What you need to do>
Reproduce the definition of solution regions for SiDAR word for word, with every symbol and line as it appears.

Let Assumptions 1-3 hold.

Definition 14 (Solution regions for SiDAR)

1.

Region $\mathcal{X}_{L}(\alpha)\subseteq\mathbb{R}^{n}$ is the initial states $x_{0}$ for which $\lambda^{*}(x_{0})=\lambda_{1}$ is optimal in problem $\mathbf{L}_{si}$ (13)
2.

Region $\mathcal{X}_{NL}(\alpha)\subseteq\mathbb{R}^{n}$ is the initial states $x_{0}$ for which $\lambda^{*}(x_{0})>\lambda_{1}$ is optimal in problem $\mathbf{L}_{si}$ (13)

Recorded information>
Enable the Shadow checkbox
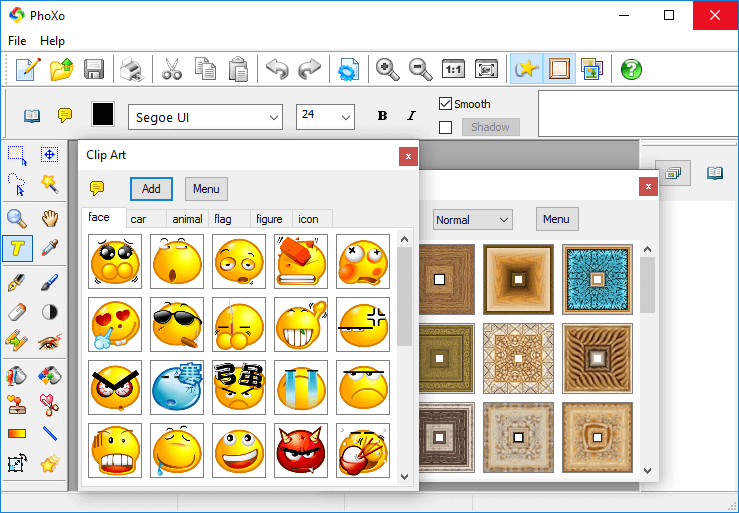Viewport: 739px width, 513px height. click(x=446, y=127)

Result of this task>
Let Assumptions 1-3 hold.

Definition 14 (Solution regions for SiDAR)

1.

Region $\mathcal{X}_{L}(\alpha)\subseteq\mathbb{R}^{n}$ is the initial states $x_{0}$ for which $\lambda^{*}(x_{0})=\lambda_{1}$ is optimal in problem $\mathbf{L}_{si}$ (13)
2.

Region $\mathcal{X}_{NL}(\alpha)\subseteq\mathbb{R}^{n}$ is the initial states $x_{0}$ for which $\lambda^{*}(x_{0})>\lambda_{1}$ is optimal in problem $\mathbf{L}_{si}$ (13)